- _WHAT IS EXPECTED_:
Rewrite everything in the listing below from the line containing "Open the user" down to the line containing "Action: [x=338, y=294]", replacing "avatar" with "icon" and leaving all else unchanged.

(Lines of data)
=-=-=

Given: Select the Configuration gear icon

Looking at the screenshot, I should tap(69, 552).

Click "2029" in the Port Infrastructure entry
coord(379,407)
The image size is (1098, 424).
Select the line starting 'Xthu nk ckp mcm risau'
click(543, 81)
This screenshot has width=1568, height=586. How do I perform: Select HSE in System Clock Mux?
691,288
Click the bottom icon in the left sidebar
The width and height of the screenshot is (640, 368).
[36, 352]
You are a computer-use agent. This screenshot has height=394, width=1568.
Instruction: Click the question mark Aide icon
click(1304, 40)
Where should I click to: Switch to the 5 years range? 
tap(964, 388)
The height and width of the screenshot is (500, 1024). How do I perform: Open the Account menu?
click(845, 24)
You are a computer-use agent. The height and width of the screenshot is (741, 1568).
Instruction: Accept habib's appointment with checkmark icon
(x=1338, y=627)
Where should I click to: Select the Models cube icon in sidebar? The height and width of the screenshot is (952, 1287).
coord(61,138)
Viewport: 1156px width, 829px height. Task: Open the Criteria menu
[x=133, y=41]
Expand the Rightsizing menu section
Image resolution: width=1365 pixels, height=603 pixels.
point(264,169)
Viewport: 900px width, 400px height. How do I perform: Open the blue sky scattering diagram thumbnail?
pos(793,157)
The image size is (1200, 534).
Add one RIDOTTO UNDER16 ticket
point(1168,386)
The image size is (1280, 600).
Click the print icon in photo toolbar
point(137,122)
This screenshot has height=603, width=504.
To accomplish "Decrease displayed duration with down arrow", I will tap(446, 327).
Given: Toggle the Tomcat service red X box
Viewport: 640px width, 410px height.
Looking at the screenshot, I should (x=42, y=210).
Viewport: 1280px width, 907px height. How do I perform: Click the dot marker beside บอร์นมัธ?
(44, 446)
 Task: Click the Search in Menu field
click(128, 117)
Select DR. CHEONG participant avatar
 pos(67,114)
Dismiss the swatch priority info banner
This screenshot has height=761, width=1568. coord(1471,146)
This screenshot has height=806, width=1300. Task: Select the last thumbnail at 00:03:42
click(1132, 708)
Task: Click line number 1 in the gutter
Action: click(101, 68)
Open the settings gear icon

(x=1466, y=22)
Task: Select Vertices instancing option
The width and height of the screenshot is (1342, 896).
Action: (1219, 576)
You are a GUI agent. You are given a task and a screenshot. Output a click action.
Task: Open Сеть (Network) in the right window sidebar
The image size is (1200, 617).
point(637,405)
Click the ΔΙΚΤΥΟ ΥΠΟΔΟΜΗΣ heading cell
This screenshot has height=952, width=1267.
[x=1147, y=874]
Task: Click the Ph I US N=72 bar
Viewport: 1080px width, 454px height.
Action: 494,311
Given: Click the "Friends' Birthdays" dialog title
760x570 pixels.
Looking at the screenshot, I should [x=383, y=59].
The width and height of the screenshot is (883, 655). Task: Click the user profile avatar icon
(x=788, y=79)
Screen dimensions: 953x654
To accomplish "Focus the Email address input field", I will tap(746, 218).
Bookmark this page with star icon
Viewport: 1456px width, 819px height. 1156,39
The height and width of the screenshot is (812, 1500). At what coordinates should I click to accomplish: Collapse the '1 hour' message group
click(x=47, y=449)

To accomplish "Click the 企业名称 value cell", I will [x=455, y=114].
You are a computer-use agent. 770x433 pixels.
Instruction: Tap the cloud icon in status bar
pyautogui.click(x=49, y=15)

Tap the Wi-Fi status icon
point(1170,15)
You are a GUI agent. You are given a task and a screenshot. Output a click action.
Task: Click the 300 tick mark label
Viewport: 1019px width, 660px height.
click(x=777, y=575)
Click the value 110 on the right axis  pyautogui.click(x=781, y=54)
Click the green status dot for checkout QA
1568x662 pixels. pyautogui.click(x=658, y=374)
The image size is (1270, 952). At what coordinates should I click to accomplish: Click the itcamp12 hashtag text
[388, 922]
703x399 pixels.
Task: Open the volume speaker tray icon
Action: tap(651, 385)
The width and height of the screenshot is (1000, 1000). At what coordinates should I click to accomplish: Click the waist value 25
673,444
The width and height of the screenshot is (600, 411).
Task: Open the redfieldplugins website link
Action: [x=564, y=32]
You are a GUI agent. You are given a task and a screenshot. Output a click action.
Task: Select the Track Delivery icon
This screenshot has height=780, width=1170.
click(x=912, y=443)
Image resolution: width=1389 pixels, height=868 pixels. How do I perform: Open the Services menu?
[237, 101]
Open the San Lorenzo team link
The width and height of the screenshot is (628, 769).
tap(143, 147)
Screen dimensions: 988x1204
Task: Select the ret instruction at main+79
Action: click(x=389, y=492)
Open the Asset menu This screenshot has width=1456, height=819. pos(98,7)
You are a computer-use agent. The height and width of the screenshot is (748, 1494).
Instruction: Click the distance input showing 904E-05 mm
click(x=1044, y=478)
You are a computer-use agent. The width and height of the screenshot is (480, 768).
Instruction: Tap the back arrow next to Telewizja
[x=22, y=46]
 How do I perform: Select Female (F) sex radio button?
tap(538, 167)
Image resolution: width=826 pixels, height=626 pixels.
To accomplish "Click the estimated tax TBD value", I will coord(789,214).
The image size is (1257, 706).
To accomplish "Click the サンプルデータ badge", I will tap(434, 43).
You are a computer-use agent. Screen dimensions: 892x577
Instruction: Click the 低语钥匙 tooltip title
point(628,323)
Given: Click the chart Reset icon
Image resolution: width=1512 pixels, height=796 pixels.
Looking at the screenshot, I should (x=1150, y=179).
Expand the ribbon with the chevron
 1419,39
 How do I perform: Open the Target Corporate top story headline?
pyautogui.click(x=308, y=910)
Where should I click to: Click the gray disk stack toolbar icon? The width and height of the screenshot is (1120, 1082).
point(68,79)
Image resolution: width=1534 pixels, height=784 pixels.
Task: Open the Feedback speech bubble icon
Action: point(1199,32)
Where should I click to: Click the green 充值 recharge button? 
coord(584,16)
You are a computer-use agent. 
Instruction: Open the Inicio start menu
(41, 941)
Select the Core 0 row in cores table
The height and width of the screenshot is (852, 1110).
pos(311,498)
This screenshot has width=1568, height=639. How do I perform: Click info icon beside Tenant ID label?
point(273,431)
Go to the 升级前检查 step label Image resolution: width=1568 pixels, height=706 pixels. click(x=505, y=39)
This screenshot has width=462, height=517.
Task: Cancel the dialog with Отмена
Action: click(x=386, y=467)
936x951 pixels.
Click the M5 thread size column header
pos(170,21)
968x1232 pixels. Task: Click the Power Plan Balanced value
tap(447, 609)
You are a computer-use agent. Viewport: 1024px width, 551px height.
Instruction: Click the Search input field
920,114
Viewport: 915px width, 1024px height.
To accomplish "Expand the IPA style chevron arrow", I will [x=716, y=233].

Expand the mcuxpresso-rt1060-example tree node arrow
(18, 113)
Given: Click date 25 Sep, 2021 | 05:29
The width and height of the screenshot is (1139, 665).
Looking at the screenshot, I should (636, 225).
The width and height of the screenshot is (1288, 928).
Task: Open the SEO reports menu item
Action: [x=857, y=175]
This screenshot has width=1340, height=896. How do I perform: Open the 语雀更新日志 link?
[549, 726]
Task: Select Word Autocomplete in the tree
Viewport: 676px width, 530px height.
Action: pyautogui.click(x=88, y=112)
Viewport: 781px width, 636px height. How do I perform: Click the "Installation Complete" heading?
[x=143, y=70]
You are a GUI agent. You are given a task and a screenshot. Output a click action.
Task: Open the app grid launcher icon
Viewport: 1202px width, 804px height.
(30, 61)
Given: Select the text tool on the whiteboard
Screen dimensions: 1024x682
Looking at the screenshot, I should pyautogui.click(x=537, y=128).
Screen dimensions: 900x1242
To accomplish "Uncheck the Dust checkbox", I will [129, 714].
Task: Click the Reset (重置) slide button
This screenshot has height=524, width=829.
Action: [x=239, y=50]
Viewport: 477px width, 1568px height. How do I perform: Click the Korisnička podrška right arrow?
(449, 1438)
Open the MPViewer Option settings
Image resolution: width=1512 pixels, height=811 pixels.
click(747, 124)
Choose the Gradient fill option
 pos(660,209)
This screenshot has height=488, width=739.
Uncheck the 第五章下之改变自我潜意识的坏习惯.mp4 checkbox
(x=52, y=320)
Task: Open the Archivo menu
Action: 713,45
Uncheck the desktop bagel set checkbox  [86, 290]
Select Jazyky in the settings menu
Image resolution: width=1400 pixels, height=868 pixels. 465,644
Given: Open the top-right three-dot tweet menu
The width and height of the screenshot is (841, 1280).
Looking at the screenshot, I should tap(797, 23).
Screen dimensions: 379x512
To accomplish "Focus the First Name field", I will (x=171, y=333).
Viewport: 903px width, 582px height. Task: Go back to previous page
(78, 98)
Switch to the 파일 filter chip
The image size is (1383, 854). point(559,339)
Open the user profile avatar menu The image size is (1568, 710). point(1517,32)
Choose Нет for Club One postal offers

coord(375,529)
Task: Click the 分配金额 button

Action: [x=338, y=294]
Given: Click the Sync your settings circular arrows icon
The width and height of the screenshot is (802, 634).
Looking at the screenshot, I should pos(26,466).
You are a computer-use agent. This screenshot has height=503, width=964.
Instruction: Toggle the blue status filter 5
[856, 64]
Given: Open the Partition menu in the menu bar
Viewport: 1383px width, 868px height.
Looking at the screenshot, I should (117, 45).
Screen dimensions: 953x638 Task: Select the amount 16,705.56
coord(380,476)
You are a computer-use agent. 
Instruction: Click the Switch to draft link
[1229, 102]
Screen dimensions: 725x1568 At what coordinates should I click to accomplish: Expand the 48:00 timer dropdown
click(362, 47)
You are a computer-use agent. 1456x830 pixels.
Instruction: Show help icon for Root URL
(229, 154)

=-=-=

- _IN RESPONSE_:
Open the user profile icon menu The image size is (1568, 710). point(1517,32)
Choose Нет for Club One postal offers

coord(375,529)
Task: Click the 分配金额 button

Action: [x=338, y=294]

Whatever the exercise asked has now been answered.